◆ **ИЗБРАННЫЙ ОТРЫВОК**
_ _ _ _ _ _ _
Фильм «Сталкер» в первый раз показали на Московском кинофестивале в августе 1979 года, почти ровно за год до начала Московской Олимпиады. Им как бы открывался олимпийский год, который случился накануне и вместо обещанного Хрущевым коммунизма. Вероятно, это даже так кем-то и было задумано: «Сталкер» как часть предолимпийской культурной программы.
Прошло много лет… Смотреть «Сталкер» сейчас – как будто перелистывать альбом со старыми фотографиями. Как будто вспоминать собственную жизнь. Тут важнее оказывается даже не то, что помнишь (кто, где, когда), а то, что совсем забыл. Вот эта трогательная ветхая тряпочка у Кайдановского на шее… Вот это красное пятнышко на глазном белке, лопнувший капилляр. Каким образом удалось воспроизводить его на протяжении всей съемки – загадка. «Сталкер» – вообще фильм не для смотрения, а для рассматривания. Старую фотографию можно рассматривать очень долго. Тут дело даже не в деталях, которые не сразу замечаешь, а в том, что сам процесс рассматривания сродни попытке проникновения внутрь картинки. Эти бесконечно длинные планы, они вовсе не для передачи какой-то великой мысли, а именно чтобы дать рассмотреть.
СТАЛКЕР. Вот мы с вами стоим на пороге…
Кинотеатр «Мир» – он был рядом со старым цирком на Трубной – назывался даже не широкоэкранным, а широкоформатным, что предполагало какой-то ну очень большой экран. Мне кажется, таких кинотеатров в Москве было всего три: «Мир», «Космос» и «Россия». (Иногда думаю: какой державный лозунг пропадает. И никто до сих пор не подобрал!) Высокий многоярусный зал на тысячу зрителей, толпа стреляет лишние билеты на входе. Праздничное ожидание чего-то необыкновенного. Это вообще был год какого-то напряженного и надрывного ожидания. Казалось, что давно заклинившая машина времени со скрипом начинает проворачивать свои заржавевшие колесики. Этот год разрядился афганской войной. Оказалось, что-то, что казалось началом нового времени, было всего лишь началом конца старого.
_ _ _ _ _ _ _
◆ **ДОСТУПНЫЕ ДАННЫЕ**

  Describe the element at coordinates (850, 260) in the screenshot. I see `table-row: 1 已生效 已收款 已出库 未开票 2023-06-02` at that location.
_ _ _ _ _ _ _
◆ **ВОПРОСЫ ДЛЯ ОТВЕТА**
**a)** Назовите все московские кинотеатры, которые упомянуты в отрывке о фильме «Сталкер».
**b)** Перепишите фрагмент отрывка о фильме «Сталкер», начиная со слов «Прошло много лет…» и далее до слов «чтобы дать рассмотреть.», и замените в нем «ветхая» на «выцветшая».
**c)** Продолжите отрывок о фильме «Сталкер» после его последнего предложения.

◆ **ОТВЕТЫ ПО ПУНКТАМ**
**a)** «Мир», «Космос», «Россия»

**b)**
Прошло много лет… Смотреть «Сталкер» сейчас – как будто перелистывать альбом со старыми фотографиями. Как будто вспоминать собственную жизнь. Тут важнее оказывается даже не то, что помнишь (кто, где, когда), а то, что совсем забыл. Вот эта трогательная выцветшая тряпочка у Кайдановского на шее… Вот это красное пятнышко на глазном белке, лопнувший капилляр. Каким образом удалось воспроизводить его на протяжении всей съемки – загадка. «Сталкер» – вообще фильм не для смотрения, а для рассматривания. Старую фотографию можно рассматривать очень долго. Тут дело даже не в деталях, которые не сразу замечаешь, а в том, что сам процесс рассматривания сродни попытке проникновения внутрь картинки. Эти бесконечно длинные планы, они вовсе не для передачи какой-то великой мысли, а именно чтобы дать рассмотреть.

**c)**
Но это еще не сейчас. Потом. А сейчас – разочарование с первых же кадров. Какое-то сплошное истерическое манерничание. Ничего не понятно. Почему бьется в эпилептическом припадке эта женщина? Куда они едут? Что за глупые прятки на автомобиле? От кого они прячутся? Как можно проскочить на открытой машине по железнодорожным рельсам мимо вооруженных автоматчиков? Почему они так странно разговаривают? Не друг с другом, не в зал, а как бы сами с собой?
Через много лет все эти жутковатые постиндустриальные пейзажи, все эти дерганые круговые, бессмысленно зигзагообразные перемещения на фоне заброшенных фабричных зданий, внутри пустых ангаров, 180-градусные автомобильные развороты в мутных узких проулках, мимо серых кирпичных стен, через гигантские лужи с ржавой водой – все это станет идеальным фоном для компьютерных стрелялок. Для популярных игр типа S. T. A. L. K. E. R. И оксюморон «виртуальная реальность» будет знать каждый дошкольник.
А пока первые небольшие группки разочарованных зрителей уже тянутся к выходу.
ПРОФЕССОР. Тогда я вообще ничего не понимаю. Какой же смысл сюда ходить?
Тарковский для русской критики представлял слишком особый случай. «И творчество Андрея Тарковского – это непрерывность развития некоего природного, изначального зерна, его потаенное набухание, прорастание, шевеление ищущих корней, прорыв первого ростка, его крепнущий ствол, его листья, его поднимающаяся к небу крона». Так писала Вера Шитова, которую заслуженно уважали за работы о Висконти и Бергмане. И многие делали это похожим образом. Любить Тарковского стало каким-то очень личным, практически интимным делом, о котором и рассказывать-то другим немного неловко.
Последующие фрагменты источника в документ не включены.